__RECORDS PROVIDED__:
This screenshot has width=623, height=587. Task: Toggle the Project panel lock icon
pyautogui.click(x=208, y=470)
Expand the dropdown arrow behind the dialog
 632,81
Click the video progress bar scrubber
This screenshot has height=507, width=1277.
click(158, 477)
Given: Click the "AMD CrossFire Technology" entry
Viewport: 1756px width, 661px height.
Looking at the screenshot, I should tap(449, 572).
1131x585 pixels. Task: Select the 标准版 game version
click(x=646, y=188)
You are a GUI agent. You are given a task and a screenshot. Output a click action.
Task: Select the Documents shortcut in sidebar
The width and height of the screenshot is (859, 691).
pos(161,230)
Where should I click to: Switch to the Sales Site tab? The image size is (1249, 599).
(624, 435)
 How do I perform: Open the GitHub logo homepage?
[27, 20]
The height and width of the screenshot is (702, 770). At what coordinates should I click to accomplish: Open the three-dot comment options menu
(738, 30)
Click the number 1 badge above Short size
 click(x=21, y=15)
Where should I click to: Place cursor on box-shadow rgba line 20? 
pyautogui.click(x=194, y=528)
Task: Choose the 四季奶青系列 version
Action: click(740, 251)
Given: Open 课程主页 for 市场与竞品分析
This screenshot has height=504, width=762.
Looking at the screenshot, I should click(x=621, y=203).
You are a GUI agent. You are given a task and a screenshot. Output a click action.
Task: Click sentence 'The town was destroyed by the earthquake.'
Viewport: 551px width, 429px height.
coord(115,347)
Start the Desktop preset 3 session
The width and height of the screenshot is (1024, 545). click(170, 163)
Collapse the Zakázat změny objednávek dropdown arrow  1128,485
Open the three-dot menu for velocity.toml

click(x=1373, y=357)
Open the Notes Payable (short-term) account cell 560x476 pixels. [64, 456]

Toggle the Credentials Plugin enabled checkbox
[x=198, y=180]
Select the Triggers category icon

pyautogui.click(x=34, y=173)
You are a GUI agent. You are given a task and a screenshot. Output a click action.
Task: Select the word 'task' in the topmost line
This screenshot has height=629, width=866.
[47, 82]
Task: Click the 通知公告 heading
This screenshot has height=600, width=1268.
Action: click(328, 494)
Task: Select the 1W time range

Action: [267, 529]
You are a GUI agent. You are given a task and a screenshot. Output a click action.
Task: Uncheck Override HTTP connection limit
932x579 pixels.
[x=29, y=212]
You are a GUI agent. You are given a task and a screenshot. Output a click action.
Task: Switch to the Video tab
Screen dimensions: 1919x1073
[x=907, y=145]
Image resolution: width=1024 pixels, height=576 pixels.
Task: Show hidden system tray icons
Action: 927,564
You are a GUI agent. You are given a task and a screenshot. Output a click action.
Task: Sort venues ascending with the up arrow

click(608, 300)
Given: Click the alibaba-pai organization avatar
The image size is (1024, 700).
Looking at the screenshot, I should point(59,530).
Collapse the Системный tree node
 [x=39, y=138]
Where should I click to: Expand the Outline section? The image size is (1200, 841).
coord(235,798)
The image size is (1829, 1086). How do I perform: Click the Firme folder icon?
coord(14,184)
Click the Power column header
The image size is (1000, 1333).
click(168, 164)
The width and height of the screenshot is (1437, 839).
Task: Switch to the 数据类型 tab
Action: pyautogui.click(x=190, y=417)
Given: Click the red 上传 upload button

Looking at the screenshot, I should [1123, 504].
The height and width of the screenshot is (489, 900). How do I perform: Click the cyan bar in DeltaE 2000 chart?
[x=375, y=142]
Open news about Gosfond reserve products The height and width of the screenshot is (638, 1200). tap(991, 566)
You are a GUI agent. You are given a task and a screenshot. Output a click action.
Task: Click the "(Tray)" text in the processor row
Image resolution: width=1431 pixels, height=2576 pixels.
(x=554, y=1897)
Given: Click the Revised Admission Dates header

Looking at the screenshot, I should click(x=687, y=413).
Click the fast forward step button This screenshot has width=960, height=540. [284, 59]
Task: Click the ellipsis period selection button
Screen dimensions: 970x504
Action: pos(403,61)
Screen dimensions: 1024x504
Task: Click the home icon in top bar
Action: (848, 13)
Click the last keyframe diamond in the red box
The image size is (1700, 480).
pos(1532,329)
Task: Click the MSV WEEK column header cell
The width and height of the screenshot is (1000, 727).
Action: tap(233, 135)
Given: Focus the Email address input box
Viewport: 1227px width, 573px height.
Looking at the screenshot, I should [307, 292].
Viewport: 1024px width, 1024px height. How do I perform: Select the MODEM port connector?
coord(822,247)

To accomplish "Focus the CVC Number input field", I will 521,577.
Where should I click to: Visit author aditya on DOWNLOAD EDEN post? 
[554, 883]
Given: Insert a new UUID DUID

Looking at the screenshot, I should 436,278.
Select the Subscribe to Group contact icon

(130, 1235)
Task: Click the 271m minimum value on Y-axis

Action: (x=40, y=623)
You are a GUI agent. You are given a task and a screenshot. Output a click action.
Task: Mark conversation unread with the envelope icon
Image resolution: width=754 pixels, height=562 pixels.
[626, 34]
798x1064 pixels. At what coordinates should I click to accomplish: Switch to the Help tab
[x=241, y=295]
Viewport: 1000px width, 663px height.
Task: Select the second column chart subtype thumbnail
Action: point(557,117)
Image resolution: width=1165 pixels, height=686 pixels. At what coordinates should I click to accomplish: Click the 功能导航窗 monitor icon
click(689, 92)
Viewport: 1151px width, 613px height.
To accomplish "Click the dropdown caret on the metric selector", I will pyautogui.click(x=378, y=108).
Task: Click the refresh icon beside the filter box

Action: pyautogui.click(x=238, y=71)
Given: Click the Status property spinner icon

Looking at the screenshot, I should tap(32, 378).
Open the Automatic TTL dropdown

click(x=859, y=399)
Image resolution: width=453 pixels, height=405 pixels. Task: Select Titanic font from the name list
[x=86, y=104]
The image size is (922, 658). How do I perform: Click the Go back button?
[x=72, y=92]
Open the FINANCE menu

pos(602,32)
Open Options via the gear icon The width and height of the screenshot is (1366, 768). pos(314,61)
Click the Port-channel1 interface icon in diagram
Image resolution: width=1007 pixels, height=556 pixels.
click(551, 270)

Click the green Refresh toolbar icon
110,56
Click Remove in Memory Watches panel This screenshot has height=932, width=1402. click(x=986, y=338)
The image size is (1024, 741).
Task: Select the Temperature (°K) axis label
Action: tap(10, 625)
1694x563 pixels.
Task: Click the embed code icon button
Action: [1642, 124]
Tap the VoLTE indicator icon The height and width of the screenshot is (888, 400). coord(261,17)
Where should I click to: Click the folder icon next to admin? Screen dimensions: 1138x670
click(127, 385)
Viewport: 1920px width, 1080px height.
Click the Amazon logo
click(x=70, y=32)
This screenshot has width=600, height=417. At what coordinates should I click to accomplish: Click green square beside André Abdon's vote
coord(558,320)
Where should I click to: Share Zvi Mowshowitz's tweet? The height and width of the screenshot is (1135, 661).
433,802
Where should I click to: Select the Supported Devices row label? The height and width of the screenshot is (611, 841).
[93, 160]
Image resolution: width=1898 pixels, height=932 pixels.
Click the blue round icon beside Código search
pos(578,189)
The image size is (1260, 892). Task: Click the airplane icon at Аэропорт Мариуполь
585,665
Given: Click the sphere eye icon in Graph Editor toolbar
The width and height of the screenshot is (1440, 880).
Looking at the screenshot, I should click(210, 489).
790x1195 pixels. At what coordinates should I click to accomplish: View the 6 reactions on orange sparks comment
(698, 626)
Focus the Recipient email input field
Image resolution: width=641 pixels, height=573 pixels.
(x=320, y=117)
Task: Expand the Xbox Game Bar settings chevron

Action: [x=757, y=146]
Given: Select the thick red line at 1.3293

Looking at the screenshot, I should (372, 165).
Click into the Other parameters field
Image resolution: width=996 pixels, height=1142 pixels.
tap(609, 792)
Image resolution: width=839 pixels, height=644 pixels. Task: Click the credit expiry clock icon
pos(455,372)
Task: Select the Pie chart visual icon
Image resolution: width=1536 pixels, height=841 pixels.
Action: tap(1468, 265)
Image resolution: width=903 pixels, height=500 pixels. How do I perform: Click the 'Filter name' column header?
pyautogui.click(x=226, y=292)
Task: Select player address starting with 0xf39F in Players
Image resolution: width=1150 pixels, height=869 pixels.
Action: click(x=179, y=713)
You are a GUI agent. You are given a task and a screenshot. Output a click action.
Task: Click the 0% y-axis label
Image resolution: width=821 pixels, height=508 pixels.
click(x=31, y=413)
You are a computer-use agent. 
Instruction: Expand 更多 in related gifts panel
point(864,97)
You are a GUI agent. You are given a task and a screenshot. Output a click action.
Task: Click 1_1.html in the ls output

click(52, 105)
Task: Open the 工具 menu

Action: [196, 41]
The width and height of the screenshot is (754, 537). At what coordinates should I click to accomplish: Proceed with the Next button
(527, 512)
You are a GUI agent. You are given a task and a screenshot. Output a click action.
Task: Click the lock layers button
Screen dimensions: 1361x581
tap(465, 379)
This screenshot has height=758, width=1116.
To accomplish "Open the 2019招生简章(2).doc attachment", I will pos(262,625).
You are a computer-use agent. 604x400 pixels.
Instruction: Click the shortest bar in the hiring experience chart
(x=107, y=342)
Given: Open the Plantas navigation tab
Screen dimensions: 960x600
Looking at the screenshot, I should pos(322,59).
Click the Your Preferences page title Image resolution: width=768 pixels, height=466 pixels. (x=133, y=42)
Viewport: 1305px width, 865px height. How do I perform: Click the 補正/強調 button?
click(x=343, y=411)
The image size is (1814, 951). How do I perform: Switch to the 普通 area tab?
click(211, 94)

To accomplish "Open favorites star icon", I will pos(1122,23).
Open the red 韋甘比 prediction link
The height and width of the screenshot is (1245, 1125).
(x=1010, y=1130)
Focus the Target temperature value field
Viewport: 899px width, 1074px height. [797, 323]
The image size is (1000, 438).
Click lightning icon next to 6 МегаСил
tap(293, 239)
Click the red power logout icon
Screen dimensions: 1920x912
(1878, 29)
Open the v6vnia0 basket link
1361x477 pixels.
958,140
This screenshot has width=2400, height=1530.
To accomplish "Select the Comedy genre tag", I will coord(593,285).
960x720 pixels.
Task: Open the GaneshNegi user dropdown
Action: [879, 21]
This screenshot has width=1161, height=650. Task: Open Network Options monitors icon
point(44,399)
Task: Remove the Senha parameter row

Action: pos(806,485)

__EXERCISE DESCRIPTION__: Only the lines from the one with "Viewport: 1305px width, 865px" through the last line of the records belong in the answer, each copied exactly.

__OUTPUT FOR THIS EXERCISE__:
Viewport: 1305px width, 865px height. How do I perform: Click the 補正/強調 button?
click(x=343, y=411)
The image size is (1814, 951). How do I perform: Switch to the 普通 area tab?
click(211, 94)

To accomplish "Open favorites star icon", I will pos(1122,23).
Open the red 韋甘比 prediction link
The height and width of the screenshot is (1245, 1125).
(x=1010, y=1130)
Focus the Target temperature value field
Viewport: 899px width, 1074px height. [797, 323]
The image size is (1000, 438).
Click lightning icon next to 6 МегаСил
tap(293, 239)
Click the red power logout icon
Screen dimensions: 1920x912
(1878, 29)
Open the v6vnia0 basket link
1361x477 pixels.
958,140
This screenshot has width=2400, height=1530.
To accomplish "Select the Comedy genre tag", I will coord(593,285).
960x720 pixels.
Task: Open the GaneshNegi user dropdown
Action: [879, 21]
This screenshot has width=1161, height=650. Task: Open Network Options monitors icon
point(44,399)
Task: Remove the Senha parameter row

Action: pos(806,485)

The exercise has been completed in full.